The following day they were sent for, and they came to Ilâmbe’s house. After they had arrived, Ilâmbe sent word to her father, “Have your place cleaned, I am coming to enter a complaint.” The father replied, “Very well!” Ompunga came and swept the place. Seats were prepared in the street. Ilâmbe summoned the visitor and her people, saying, “Let us all go to my father’s house.”
So they went there, and Ilâmbe made her complaint, telling all from the beginning: how she obtained a husband; how the other Ilâmbe had come; how she received her kindly; how she even had been willing to share her husband with her, but how the new Ilâmbe had monopolized instead of simply sharing; and how things had become so bad that she had to send the man back to his beast origin. Turning to the visiting people, she said, “I have nothing more to say except that your sister Ilâmbe is not going back to your town, but has to be my slave all the days of my life.”
So the king’s council justified her, and pronounced the judgment just. The people scattered to their homes. And the two sisters went to their house, with the other Ilâmbe as their slave.
IV. The Fairy Wife.
In his great town, King Ra-Mborakinda, or Ra-Nyambie, lived in glory with all his wives and sons and daughters. Some of his great and favored sons had large business and great wealth. But there was one of the sons, named Nkombe, whose mother was not a favorite wife of the king, so this Nkombe was poor. Everything went against him, and his life was quite miserable; only, he had a gun, and he knew how to shoot; that was all. So he thought, “I’m tired of this kind of life. I better leave and go off by myself.”
He gathered together the few things that belonged to him,—a few plates and pots, and his gun and ammunition,—and went away. He went far into the forest, and with his machete began to clear a little place for a camping-ground (olako).
He fixed up his camp, and next morning went out hunting. When he began to feel hungry, he turned back to cook his food. On his return he had fresh meat with him; this he cooked, set it on the table, and ate. After eating, he cleared off the table, washed the dishes, brushed up the floor, and the new meat that was left he put on the orala (drying-frame) for next day’s use. So that day’s work was done.

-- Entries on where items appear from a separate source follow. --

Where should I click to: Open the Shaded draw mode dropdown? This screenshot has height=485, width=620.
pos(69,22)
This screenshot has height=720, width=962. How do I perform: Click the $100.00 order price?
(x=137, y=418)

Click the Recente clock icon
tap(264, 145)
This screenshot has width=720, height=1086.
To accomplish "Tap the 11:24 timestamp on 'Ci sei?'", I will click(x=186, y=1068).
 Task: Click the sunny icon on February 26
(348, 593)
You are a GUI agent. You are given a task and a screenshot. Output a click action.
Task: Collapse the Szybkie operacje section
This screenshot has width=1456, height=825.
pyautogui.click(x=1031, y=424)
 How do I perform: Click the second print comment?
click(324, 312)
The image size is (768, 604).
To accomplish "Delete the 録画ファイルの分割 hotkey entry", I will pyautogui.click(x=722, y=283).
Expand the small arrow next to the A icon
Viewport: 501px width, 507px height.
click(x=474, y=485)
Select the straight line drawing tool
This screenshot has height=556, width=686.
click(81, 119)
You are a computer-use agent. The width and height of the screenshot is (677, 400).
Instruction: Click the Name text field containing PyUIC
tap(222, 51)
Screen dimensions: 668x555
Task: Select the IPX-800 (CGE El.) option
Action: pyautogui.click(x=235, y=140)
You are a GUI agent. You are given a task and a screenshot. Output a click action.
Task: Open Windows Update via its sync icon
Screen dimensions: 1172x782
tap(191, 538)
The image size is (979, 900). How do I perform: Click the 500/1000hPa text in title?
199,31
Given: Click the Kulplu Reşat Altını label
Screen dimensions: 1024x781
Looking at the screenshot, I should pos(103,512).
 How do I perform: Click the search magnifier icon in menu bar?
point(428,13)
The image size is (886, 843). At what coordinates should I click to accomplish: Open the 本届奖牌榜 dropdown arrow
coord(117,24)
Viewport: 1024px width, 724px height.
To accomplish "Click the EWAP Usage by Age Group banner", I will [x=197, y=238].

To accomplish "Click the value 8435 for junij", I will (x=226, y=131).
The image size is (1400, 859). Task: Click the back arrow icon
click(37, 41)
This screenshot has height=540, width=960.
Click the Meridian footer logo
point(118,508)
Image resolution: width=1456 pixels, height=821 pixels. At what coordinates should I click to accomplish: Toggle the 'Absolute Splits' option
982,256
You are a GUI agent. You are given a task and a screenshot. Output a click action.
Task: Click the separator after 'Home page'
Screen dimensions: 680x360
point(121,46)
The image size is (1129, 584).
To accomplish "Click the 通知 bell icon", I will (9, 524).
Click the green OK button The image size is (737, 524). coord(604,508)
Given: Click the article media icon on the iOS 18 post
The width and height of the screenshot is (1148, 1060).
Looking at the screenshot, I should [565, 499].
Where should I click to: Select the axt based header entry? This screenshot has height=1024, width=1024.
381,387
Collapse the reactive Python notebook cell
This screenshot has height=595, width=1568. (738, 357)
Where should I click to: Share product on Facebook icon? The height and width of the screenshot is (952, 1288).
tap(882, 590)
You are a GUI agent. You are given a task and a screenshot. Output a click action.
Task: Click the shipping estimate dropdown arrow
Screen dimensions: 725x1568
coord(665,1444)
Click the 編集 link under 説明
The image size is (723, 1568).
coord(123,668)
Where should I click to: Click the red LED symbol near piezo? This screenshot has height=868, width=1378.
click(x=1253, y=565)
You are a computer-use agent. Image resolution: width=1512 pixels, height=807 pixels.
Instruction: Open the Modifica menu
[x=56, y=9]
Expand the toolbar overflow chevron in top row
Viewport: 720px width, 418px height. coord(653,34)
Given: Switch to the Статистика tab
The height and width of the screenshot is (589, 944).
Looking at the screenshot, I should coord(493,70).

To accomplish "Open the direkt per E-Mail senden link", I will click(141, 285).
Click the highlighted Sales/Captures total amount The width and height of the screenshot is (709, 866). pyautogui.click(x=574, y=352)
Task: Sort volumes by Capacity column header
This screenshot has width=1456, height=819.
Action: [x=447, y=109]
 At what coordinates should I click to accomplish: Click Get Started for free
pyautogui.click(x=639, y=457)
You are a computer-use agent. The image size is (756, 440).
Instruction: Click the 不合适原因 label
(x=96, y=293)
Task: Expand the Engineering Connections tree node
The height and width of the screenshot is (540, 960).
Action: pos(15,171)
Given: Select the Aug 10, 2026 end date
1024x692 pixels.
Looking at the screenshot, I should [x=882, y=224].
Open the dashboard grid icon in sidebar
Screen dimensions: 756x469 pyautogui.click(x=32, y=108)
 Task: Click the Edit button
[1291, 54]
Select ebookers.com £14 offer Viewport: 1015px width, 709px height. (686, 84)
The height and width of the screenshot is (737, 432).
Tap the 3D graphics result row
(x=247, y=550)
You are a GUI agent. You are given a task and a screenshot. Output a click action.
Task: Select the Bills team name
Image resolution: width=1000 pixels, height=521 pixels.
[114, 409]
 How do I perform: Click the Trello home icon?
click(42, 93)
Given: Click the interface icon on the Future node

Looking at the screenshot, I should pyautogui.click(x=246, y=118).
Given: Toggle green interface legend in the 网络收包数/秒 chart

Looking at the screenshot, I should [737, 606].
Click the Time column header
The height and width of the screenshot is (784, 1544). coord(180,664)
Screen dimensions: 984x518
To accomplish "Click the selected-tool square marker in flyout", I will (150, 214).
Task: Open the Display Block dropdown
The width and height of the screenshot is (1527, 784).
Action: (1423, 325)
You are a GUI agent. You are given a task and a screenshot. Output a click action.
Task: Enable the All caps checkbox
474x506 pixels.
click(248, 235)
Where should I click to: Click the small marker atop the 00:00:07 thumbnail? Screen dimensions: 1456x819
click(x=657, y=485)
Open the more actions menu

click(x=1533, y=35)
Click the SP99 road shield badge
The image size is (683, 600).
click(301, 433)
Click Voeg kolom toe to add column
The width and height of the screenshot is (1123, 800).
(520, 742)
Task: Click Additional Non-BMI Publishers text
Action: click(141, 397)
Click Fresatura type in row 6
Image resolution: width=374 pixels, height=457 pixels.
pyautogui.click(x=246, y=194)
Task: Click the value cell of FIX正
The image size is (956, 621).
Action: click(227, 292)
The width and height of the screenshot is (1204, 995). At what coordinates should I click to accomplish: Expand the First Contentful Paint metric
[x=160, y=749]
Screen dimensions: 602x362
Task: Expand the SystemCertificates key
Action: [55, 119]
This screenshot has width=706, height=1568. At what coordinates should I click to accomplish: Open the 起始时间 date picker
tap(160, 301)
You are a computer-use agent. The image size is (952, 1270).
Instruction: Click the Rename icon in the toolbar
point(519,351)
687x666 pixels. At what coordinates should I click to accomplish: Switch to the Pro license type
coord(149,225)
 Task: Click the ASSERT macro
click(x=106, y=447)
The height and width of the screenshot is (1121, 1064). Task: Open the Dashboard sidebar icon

Next day he again leaves the camp, and with his gun is off again to his hunting. At noon he comes back with his meat,—antelope, or wild pig, or whatever it may be. He cooks his food, eats; and that day’s work is done just as the day before.
So he did many days. After each day’s work he was so tired and felt so lonely he wished he had a mother or some one to do for him.
Unknown to him, since he had come to that olako, there was a woman named Ilâmbe, who belonged to the awiri (fairies), who secretly had observed all that he did. One day she thought to herself, “Oh, I am sorry for this man; I think that as I have the power I will turn myself into a human being and help him, for I do not like to see him suffer.” So she said to herself, “To-day I will cause Nkombe to be unsuccessful, so that he shall kill only ntori (a big forest rat), and I will hide myself in ntori.”